« Savoir aimer » (Florent Pagny), une hymne à l’amour-agapè ?

Comment ne pas se réjouir que « Savoir aimer », la chanson de Florent Pagny, sur des paroles de Pascal Obispo, ait été récompensée par les plus hauts prix en 1998 ? En doublant les paroles par le langage des signes (pour mal-entendants), le clip se fraie un passage vers le cœur de l’auditeur-spectateur. Toutefois le succès ne tient pas d’abord au medium (il y a d’ailleurs au moins un précédent), ni à la seule mélopée attachante, lancinante, mais au contenu. Quelle chanson n’est pas romance ? L’amour ici chanté, certes, s’éprouve comme un sentiment, puisqu’il permet de « goûter » au « plein bonheur » et ne va pas sans le « plaisir » de la « trace » d’avoir aimé. Mais il consiste d’abord dans un acte de l’esprit qui engage l’intelligence (« apprendre à aimer ») et la volonté (« vouloir »). Il passe donc de l’affectif à l’effectif, en se visibilisant dans un humble geste (« savoir sourire »). Mais, plus encore, l’amour ainsi célébré est le véritable don de soi gratuit : sans retour (« sans rien attendre en retour / ni égard ni grand amour / pas même l’espoir d’être aimé »), sans retard (« aimer sans attendre ») et sans restriction (« donner sans rature / ni demi-mesure »), c’est-à-dire sans se protéger, aujourd’hui (« ni défense ni armure ») ou demain (« apprendre à rester / vouloir jusqu’au bout »). Ce don de soi n’ignore ni la réception qui advient dans la confiance (« se voir y croire »), ni l’appropriation (« apprendre à vivre »), même si elles ne sont qu’allusivement nommées. Enfin, ce don qui rime avec pardon, c’est-à-dire recréation (« se relever / comme on renaît d’incessant / avec tant d’amour à revendre / qu’on tire un trait sur le passé ») et imagination (« apprendre à rêver »), mais sans illusion (« savoir souffrir ») ou fusion (« savoir attendre » et se réjouir « quand on ne l’attendait plus »), peut s’inscrire dans la patience du temps (« on tire un trait sur le passé »), sans craindre le « temps de rides », car il est prêt à grandir (« ne rien faire qu’apprendre »), jusqu’à l’infini (« se lever / comme on renaît d’incessant ») ?
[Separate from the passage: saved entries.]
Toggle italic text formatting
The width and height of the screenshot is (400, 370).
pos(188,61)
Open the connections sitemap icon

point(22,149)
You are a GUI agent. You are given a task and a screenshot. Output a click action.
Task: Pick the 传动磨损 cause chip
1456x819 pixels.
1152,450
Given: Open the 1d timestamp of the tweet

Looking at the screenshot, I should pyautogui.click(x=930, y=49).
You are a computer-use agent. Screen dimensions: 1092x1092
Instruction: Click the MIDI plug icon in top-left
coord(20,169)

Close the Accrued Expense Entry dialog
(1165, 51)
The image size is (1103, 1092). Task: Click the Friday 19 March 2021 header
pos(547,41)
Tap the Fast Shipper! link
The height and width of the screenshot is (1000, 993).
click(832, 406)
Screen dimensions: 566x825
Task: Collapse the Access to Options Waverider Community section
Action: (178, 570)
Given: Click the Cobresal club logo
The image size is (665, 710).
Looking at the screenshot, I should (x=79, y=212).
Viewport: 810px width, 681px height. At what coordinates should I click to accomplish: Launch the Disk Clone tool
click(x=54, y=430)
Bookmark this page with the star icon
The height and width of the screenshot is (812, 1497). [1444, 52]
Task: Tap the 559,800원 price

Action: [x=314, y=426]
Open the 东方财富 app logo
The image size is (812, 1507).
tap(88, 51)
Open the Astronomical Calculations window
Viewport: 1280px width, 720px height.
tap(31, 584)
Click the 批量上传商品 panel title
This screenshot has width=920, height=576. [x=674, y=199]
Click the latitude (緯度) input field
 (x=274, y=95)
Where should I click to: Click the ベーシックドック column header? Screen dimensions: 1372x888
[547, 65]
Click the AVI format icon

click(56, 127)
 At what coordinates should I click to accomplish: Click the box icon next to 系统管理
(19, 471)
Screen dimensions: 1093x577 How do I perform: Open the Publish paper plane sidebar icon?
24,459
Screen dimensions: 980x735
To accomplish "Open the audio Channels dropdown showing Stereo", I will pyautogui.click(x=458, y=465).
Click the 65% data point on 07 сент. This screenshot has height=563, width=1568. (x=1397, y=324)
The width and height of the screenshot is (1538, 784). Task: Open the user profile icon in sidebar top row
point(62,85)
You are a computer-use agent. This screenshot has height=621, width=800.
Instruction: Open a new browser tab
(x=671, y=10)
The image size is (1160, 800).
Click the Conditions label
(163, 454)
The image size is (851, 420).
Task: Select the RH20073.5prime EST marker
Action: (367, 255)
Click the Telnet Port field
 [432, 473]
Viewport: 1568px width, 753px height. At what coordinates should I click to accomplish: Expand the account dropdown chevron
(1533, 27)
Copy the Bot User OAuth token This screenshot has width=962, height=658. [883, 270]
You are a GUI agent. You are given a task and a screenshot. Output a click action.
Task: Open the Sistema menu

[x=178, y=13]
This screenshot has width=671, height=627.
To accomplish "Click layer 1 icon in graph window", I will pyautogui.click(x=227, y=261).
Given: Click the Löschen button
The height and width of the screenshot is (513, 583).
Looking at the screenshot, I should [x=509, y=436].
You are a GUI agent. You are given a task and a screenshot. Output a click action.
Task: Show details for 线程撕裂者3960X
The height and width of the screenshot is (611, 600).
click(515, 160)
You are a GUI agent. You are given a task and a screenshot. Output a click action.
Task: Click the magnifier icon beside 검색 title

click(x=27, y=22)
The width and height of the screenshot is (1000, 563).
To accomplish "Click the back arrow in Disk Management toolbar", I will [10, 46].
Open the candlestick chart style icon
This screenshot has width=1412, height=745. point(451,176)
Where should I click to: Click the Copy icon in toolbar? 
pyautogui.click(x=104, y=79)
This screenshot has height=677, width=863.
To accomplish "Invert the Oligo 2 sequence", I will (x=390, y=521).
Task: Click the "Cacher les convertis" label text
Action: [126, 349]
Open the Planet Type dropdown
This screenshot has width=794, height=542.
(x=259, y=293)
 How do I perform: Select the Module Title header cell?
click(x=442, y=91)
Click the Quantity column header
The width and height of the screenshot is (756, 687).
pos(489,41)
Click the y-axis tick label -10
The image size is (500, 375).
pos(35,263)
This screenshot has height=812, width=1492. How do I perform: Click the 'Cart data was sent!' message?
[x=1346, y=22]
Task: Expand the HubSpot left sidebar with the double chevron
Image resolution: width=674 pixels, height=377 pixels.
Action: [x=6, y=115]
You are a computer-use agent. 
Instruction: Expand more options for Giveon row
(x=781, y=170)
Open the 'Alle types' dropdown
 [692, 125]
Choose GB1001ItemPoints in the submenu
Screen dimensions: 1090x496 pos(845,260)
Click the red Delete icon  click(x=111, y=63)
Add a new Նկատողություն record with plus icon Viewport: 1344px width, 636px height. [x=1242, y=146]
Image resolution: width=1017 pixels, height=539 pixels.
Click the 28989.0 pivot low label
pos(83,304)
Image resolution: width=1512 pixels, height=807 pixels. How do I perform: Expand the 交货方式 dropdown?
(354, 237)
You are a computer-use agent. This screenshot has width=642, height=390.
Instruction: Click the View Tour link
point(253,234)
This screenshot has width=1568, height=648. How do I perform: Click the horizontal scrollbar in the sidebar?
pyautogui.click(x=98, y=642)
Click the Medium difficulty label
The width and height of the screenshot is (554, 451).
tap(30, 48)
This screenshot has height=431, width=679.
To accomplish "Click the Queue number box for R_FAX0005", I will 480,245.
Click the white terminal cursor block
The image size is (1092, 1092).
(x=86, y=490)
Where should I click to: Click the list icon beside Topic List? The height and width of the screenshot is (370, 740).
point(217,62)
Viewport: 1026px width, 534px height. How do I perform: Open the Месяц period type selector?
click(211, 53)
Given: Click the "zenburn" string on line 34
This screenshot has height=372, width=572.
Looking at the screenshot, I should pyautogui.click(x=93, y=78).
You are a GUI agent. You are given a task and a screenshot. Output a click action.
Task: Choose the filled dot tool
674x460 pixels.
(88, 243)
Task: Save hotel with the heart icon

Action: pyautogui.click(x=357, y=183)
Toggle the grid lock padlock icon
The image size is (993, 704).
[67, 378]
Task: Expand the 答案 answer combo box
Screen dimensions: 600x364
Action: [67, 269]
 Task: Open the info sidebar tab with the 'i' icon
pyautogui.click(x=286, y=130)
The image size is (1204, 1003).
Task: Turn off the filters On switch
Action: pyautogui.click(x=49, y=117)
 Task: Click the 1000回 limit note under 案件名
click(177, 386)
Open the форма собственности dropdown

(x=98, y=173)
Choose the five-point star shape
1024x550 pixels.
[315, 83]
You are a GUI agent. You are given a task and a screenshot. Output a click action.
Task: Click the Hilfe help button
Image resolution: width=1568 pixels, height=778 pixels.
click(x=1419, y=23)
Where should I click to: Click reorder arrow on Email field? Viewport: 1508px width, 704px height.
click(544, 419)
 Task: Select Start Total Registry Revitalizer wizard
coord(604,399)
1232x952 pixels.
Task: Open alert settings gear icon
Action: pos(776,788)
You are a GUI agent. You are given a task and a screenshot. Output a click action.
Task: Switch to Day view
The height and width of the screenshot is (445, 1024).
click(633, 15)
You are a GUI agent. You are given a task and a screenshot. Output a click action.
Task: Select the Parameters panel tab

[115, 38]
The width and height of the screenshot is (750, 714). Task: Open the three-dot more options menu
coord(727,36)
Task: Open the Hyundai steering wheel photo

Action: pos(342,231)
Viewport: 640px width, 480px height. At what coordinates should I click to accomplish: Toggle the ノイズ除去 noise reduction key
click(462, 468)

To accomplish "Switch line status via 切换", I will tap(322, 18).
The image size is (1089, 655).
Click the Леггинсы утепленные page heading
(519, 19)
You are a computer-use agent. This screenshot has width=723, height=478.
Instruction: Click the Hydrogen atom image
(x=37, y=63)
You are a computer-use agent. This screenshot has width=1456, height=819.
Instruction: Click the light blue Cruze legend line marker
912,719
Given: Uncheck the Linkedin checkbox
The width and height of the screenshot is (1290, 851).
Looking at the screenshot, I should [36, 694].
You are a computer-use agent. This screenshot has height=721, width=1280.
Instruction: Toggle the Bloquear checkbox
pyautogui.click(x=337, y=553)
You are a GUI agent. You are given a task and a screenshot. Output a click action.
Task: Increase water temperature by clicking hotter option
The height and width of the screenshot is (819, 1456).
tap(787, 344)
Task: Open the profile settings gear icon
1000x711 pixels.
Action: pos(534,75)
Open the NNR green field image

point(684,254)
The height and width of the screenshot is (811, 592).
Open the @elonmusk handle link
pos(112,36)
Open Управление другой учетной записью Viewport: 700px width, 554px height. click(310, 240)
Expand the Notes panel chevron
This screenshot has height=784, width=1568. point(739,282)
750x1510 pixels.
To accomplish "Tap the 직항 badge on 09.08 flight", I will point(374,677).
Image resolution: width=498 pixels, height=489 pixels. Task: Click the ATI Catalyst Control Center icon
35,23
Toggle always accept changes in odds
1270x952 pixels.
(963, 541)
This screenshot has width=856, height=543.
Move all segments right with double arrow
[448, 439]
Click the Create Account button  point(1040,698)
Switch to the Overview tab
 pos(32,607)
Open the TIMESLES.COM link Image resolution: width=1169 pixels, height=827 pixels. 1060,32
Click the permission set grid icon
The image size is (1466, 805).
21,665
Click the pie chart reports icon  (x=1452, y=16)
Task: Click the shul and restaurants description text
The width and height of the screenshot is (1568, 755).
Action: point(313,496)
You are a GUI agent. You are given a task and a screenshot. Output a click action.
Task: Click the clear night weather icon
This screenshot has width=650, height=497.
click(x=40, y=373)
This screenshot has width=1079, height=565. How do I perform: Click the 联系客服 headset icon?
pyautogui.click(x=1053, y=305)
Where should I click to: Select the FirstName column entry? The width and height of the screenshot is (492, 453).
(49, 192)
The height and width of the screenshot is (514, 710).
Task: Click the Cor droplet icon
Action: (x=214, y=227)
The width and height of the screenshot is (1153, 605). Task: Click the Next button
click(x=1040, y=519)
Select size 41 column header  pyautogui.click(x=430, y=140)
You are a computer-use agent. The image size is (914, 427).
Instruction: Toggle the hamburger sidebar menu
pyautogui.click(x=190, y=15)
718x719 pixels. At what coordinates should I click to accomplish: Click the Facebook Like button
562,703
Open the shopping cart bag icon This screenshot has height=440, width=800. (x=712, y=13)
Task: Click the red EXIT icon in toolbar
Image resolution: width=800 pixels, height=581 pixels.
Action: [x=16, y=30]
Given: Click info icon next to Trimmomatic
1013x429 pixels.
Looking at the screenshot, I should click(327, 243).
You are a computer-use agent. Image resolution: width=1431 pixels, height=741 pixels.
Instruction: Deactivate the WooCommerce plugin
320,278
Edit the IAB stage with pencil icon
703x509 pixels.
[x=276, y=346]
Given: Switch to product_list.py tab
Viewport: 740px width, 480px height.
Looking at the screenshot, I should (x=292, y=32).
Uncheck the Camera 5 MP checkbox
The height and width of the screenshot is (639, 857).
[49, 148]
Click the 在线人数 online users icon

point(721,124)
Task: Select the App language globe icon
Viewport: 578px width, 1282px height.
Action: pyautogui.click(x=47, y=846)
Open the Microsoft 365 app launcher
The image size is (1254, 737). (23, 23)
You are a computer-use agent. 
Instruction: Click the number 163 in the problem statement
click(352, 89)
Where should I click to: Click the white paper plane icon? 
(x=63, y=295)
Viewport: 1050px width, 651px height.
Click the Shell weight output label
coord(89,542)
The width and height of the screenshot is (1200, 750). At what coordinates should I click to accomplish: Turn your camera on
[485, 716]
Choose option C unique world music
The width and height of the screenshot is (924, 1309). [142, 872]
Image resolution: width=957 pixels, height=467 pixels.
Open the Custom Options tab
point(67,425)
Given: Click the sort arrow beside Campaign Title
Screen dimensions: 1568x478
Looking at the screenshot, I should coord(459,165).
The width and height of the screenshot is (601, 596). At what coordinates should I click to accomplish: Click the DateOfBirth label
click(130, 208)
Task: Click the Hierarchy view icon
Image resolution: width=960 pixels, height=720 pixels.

On s’interrogera seulement sur l’unilatéralité d’un don qui, sitôt posé, est suivi d’un « s’en aller », d’un don « rien que pour le geste » où le visage de l’autre pourrait à la limite s’effacer, puisqu’un seul doit toujours « rêver pour deux » ? Cette concession au romantisme un tantinet pessimiste oublie – ou ne croit plus – que le don s’achève dans la communion. Quoi qu’il en soit, ne boudons pas notre joie : ces paroles qu’Eschyle n’aurait pas pu écrire attestent d’une compréhension de l’amour qui est plus que l’éros et pas moins exigeant que l’agapè – mais sans la philia.